Nous voulons, dans cet article, décrire le cadre expérimental
dans lequel se déploie le projet SATO-CALIBRAGE1.
Ce faisant, nous pourrons indiquer la place respective des divers
dispositifs déployés qu'ils soient d'ordre linguistique
ou mathématiques2. Enfin, nous en profiterons
pour décrire le logiciel SATO3 et sa place centrale
dans dans le protocole expérimental.
Hypothèses sur le discours
Comme tout projet en analyse de texte, SATO-CALIBRAGE est fondé
sur un certain nombre d'hypothèses sur la nature du discours
dont les textes individuels constituent la manifestation. Ainsi,
par exemple, on peut considérer que les textes fournis
aux élèves de première année, devraient,
au delà des variations individuelles propres à chaque
texte, partager des caractéristiques communes qui les destinent
à leur fonction spécifique d'apprentissage.

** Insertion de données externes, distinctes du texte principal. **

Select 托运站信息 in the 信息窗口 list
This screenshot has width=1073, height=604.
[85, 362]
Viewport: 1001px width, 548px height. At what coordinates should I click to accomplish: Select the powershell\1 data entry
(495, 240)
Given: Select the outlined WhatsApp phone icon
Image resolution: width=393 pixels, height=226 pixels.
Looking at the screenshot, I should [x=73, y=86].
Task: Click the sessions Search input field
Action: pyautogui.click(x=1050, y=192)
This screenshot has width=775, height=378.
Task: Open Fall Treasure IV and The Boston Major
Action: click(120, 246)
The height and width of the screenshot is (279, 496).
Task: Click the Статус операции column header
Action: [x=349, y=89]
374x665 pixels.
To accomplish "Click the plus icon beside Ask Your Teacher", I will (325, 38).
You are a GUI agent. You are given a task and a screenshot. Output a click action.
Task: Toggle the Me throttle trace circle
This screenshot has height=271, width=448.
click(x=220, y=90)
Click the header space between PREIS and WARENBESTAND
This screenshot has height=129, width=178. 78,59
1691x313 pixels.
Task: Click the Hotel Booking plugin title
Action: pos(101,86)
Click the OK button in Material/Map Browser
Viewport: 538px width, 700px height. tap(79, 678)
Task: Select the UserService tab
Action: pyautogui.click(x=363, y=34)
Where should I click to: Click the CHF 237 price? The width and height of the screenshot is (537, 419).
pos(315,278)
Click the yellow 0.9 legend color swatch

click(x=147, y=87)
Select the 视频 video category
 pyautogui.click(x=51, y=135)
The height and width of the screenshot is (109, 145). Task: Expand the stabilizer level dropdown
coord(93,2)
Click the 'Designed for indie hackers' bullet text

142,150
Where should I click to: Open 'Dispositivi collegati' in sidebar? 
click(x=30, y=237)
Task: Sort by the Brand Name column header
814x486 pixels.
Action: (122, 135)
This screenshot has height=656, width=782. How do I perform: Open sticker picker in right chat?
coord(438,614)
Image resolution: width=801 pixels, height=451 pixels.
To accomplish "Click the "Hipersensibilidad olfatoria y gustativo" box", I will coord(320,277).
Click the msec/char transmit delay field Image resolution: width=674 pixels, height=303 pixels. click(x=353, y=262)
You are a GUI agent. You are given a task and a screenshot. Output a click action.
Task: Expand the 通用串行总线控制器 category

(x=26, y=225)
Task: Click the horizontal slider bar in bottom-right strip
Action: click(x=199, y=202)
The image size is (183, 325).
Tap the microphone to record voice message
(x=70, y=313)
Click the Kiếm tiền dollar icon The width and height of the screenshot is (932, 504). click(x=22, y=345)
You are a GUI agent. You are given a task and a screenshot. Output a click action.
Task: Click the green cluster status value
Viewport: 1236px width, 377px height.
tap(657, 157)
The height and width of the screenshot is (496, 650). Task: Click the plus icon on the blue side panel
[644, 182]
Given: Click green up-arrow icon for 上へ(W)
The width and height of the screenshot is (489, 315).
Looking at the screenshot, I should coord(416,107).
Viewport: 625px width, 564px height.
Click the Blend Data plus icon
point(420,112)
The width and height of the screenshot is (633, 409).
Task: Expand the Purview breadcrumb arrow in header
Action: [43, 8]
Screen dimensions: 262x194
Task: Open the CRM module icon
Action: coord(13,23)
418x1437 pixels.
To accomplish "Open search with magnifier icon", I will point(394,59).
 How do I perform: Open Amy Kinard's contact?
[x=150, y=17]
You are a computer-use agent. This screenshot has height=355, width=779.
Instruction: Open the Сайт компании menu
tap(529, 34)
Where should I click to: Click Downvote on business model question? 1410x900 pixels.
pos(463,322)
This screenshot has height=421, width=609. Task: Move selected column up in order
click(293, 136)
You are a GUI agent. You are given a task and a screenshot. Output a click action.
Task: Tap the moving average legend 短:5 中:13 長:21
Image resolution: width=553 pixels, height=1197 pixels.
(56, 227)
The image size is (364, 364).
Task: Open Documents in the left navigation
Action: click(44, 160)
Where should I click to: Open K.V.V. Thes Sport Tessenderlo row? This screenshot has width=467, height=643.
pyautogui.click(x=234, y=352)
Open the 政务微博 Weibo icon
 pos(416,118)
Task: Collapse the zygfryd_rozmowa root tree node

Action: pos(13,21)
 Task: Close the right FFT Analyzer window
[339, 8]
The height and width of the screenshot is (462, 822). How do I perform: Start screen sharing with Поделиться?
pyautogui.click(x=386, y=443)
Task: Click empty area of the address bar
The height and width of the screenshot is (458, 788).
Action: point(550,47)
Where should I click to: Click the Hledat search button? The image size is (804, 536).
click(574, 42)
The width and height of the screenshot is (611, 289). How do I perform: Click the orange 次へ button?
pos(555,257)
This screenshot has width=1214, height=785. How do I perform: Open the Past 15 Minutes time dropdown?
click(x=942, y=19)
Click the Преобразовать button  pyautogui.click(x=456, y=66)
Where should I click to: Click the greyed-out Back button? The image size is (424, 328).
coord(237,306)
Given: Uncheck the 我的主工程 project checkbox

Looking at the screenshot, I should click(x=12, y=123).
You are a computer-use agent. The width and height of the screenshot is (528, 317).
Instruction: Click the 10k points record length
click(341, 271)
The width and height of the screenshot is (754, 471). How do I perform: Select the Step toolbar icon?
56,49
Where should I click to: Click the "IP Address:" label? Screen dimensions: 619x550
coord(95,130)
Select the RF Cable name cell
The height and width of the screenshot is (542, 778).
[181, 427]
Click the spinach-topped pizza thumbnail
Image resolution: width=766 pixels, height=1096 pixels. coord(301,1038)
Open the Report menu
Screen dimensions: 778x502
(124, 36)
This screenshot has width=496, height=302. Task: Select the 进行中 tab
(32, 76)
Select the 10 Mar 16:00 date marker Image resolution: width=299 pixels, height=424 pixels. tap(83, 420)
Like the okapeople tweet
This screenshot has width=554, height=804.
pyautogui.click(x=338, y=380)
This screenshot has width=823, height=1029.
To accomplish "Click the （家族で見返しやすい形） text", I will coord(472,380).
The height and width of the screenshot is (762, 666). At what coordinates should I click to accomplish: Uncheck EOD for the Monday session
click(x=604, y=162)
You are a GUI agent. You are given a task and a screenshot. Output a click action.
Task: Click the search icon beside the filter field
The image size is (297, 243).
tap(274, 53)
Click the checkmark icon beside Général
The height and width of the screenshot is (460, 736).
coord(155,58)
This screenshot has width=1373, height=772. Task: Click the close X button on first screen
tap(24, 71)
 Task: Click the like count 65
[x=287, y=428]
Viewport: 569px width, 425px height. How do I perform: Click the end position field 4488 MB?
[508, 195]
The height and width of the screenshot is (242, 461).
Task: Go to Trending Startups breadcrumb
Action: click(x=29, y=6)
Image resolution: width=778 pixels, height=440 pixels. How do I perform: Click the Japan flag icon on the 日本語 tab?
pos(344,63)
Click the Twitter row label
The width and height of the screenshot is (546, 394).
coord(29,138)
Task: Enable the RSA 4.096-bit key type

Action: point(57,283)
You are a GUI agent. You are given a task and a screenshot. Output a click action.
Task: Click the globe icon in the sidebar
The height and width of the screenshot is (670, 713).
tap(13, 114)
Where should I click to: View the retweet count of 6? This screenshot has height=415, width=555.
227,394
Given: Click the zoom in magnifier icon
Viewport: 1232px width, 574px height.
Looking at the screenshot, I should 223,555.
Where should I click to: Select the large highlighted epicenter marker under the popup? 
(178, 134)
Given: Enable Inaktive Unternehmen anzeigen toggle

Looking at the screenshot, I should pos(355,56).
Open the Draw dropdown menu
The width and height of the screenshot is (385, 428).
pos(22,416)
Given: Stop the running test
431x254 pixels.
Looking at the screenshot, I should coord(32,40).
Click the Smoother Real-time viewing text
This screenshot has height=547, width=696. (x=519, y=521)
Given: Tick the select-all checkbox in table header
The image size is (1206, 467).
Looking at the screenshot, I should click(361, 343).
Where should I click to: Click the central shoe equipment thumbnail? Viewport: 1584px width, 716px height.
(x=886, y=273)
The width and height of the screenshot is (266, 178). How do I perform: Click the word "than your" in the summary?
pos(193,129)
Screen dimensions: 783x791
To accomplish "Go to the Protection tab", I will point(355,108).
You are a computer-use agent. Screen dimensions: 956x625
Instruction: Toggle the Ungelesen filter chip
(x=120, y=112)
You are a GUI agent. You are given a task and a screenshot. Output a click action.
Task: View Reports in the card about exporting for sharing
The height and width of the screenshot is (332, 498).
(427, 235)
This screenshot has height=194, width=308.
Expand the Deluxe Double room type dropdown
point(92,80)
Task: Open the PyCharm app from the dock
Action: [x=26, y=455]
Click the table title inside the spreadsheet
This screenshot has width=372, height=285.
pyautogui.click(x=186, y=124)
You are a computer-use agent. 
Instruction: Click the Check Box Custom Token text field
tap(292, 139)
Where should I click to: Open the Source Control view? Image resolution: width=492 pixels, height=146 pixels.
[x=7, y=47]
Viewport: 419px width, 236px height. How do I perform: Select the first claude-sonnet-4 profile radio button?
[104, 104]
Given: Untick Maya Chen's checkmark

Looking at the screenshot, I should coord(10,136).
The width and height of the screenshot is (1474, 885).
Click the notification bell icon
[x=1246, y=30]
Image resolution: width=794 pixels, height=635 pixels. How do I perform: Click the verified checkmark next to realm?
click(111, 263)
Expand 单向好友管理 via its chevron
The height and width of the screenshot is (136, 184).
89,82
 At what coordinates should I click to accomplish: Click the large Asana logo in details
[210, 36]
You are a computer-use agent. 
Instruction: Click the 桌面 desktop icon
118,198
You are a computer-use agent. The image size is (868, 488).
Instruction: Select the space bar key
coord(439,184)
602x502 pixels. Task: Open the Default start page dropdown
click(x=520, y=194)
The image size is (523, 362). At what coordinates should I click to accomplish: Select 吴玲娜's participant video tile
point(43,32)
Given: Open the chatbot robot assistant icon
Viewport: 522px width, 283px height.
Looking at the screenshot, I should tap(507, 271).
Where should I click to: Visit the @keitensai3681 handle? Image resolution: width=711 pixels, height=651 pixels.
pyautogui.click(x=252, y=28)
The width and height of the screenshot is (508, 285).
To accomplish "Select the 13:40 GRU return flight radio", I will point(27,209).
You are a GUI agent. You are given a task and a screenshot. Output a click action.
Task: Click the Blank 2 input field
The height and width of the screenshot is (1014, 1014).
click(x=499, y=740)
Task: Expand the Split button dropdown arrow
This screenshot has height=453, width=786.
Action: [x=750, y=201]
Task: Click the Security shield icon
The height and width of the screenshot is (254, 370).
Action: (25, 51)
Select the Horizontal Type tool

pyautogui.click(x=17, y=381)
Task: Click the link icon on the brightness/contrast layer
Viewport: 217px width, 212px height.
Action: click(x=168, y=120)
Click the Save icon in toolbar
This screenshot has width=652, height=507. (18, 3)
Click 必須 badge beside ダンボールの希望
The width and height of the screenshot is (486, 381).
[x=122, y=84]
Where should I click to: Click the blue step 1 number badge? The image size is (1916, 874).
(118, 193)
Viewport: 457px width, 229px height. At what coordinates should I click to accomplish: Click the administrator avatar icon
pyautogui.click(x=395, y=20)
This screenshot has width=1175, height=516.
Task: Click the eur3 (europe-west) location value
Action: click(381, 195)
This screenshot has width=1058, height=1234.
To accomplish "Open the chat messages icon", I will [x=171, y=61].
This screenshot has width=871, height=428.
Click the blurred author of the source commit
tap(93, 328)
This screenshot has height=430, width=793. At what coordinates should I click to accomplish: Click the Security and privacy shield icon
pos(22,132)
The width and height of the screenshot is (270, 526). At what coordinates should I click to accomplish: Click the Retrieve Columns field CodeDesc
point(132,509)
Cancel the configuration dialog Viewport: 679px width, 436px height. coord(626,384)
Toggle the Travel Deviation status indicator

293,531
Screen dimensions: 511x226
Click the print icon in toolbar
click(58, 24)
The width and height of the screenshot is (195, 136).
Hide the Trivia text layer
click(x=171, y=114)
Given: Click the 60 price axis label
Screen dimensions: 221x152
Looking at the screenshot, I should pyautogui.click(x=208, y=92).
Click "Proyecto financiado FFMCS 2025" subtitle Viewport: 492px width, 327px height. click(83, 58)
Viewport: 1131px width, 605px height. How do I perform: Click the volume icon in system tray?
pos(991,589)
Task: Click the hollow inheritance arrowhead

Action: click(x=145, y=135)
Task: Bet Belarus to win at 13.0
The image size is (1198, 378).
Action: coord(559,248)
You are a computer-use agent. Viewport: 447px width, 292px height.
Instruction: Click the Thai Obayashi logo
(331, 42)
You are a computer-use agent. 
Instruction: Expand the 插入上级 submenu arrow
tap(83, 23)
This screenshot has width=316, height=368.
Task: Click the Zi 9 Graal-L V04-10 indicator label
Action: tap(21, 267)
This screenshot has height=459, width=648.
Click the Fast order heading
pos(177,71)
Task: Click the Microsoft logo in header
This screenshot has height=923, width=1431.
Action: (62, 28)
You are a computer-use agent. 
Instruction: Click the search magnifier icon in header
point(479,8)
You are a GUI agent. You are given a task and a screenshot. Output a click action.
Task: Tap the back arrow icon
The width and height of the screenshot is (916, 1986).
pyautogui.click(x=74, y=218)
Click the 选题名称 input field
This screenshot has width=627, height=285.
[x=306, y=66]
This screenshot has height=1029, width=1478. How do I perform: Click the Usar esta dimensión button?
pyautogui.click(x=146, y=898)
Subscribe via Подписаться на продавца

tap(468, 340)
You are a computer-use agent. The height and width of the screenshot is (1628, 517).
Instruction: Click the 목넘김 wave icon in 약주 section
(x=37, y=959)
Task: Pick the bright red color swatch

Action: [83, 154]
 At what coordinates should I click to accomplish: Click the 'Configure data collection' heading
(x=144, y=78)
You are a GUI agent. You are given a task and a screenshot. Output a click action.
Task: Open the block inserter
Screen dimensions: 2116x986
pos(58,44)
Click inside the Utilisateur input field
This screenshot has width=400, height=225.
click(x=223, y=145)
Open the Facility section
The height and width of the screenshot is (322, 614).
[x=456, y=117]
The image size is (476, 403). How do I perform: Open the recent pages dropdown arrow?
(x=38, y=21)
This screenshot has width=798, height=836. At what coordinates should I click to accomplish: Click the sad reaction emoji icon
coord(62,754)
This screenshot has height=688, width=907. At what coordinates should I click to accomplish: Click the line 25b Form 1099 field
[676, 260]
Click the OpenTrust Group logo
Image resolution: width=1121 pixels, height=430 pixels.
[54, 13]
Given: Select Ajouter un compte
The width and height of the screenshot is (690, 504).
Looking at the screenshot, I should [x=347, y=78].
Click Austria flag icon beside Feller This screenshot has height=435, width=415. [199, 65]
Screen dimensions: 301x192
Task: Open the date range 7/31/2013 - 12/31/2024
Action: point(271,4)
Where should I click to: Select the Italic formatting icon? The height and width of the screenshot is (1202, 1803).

En d'autres mots, nous posons en postulat l'hypothèse
générale de cohérence du discours social,
plus spécifiquement ici, du discours produit dans le cadre
de l'institution scolaire et destiné à un public
cible composé d'enfants en processus d'apprentissage.
À partir de cette hypothèse générale
de cohérence, on va vouloir étudier le fonctionnement
discursif en observant une collection de textes individuels.
La question de la représentativité des données,
à savoir ici les textes fournis aux élèves,
est donc une des premières questions à poser dans
une approche expérimentale. Cette représentativité
implique des hypothèses sur l'objet à analyser,
sur sa cohérence et sa variabilité.
En termes métaphoriques, nous pouvons imaginer qu'à
un espace de pratiques sociales, correspond un ou plusieurs espaces
discursifs. Il faut donc, dans un premier temps, justifier la
constitution (cohérence, pertinence sociale) de l'espace
discursif que l'on veut étudier. Ensuite, on doit rassembler
un corpus qui soit significatif de cet espace. Cela veut dire
que l'on vise à choisir des textes individuels qui se répartissent
sur l'ensemble de cet espace. Cela veut dire aussi que l'on doit
disposer d'une quantité suffisante de textes pour pouvoir
dépister des régularités significatives.
La constitution du corpus SATO-CALIBRAGE, décrite dans
l'article de Lise Ouellet, traduit bien ces préoccupations.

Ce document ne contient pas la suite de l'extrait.